Andy had again been on his travels and he picks up the story…
While others stuck around for the Von Hertzen Brothers and the Backyard Babies, after bumping into fellow scribe Dave Wilson and comparing notes, I trudged through the mud to the fourth tent for a first listen to a new outfit, Brighton-based Colour of Noise, which brings together former Little Angels guitarist Bruce John Dickinson, cutting a dapper, waistcoated figure, and noted singer Matt Mitchell.
On the musical spectrum they lie somewhere roughly between the two bands Matt has fronted, Pride and Furyon, with a traditional feel of bluesy hard rock. ‘Can’t Take it With You’ was one of many songs lending themselves to comparisons to a more melodic Led Zeppelin, ‘Drive It Like You Stole it’ had a heavier feel, and closer ‘Hit Rock Bottom’ had a crisp AC/DC esque vibe to it. Definitely a band worth exploring further.
I then combined food and drink with a wander around the site, catching about 15 minutes of Tremonti, the side project for eponymous Alter Bridge guitarist Mark to show his love of metal. Interestingly, given the way Myles Kennedy shares some of the guitar chores in AB, he was ceding a lot of the guitar spotlight to partner Eric Friedman. Some material was similar to his parent band, albeit less memorable, while other songs had a harder, more traditional, metal bent with Metallica influences to the fore.
It was then time for a trip to the second stage to catch some of We Are Harlot who had been recommended to me, being the more mainstream hard rock project of former Asking Alexandria singer Danny Worsnop. They were perfectly listenable but nothing grabbed me, ironically easily the best song coming as I was making my way back to the main stage, which would provide my focus for the whole of the rest of the day.
Providing a mellower alternative were Blackberry Smoke, the retro southern rockers whose popularity here has rapidly grown. At their previous live shows I had reservations about their static stage presence but they did seem a touch more engaged here.

************

PROBLEMS AND TASKS ▸
- A) Decide whether each statement agrees with the festival review, answering yes or no and quoting the deciding words: (i) Colour of Noise is based in Brighton. (ii) The writer watched all of Tremonti's set. (iii) We Are Harlot's singer formerly fronted Asking Alexandria.
- B) Answer these questions from the festival review:
(i) In which band did Bruce John Dickinson previously play guitar?
(ii) To whom was Tremonti ceding much of the guitar spotlight?
(iii) Which fellow scribe did the writer bump into before heading to the fourth tent?
- C) Please quote the festival review from "Andy had again" to "singer Matt Mitchell.".

SUPPLIED DATA ▸
************

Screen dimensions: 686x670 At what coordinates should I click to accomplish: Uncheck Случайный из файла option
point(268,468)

************

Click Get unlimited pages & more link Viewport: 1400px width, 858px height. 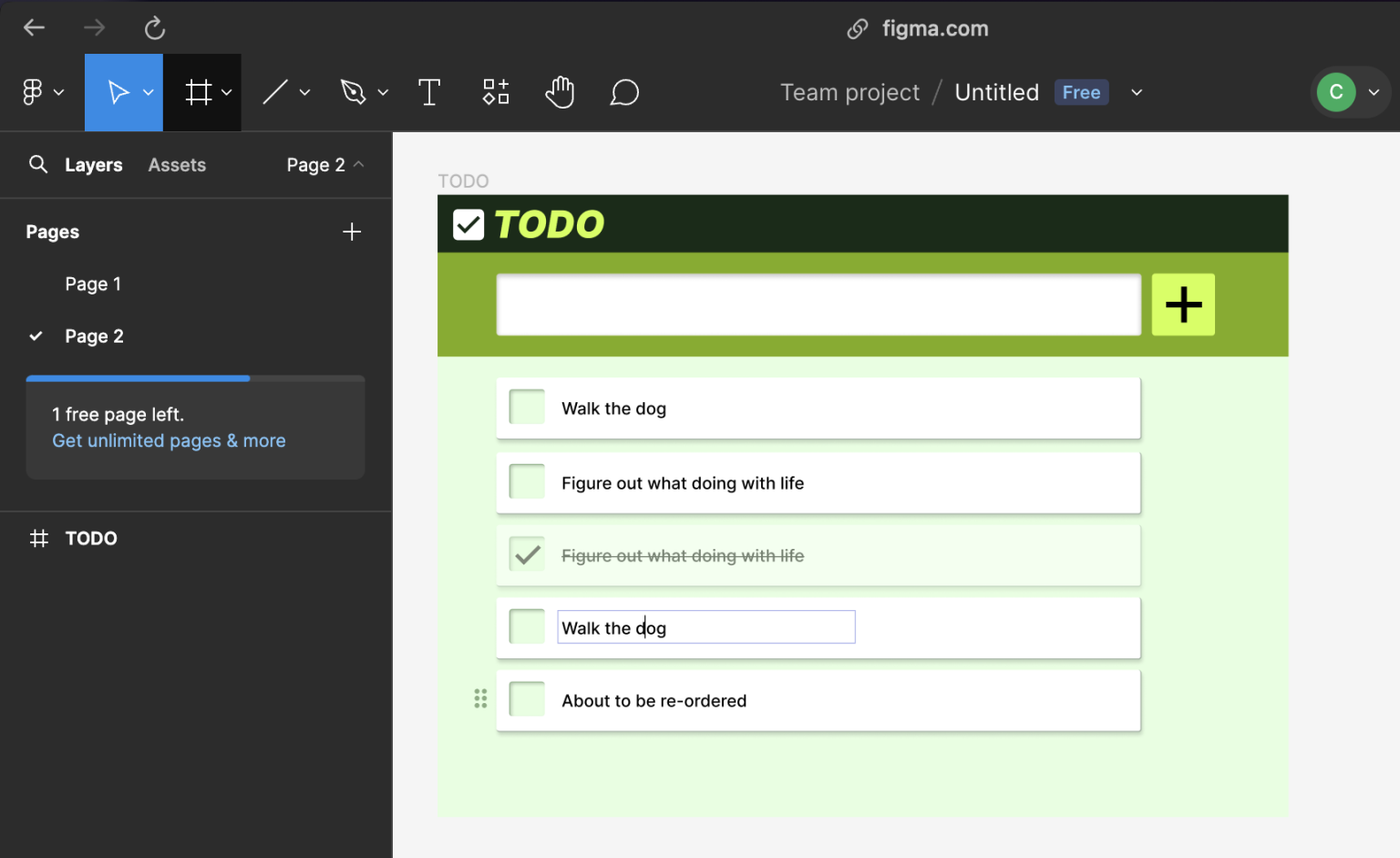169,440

************

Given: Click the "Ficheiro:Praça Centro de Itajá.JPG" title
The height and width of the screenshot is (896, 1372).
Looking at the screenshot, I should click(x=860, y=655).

************

TASK RESULTS ▸
- A)
(i) Yes: "Brighton-based Colour of Noise"
(ii) No: "catching about 15 minutes of Tremonti"
(iii) Yes: "former Asking Alexandria singer Danny Worsnop"

- B)
(i) Little Angels
(ii) Eric Friedman
(iii) Dave Wilson

- C)
Andy had again been on his travels and he picks up the story…
While others stuck around for the Von Hertzen Brothers and the Backyard Babies, after bumping into fellow scribe Dave Wilson and comparing notes, I trudged through the mud to the fourth tent for a first listen to a new outfit, Brighton-based Colour of Noise, which brings together former Little Angels guitarist Bruce John Dickinson, cutting a dapper, waistcoated figure, and noted singer Matt Mitchell.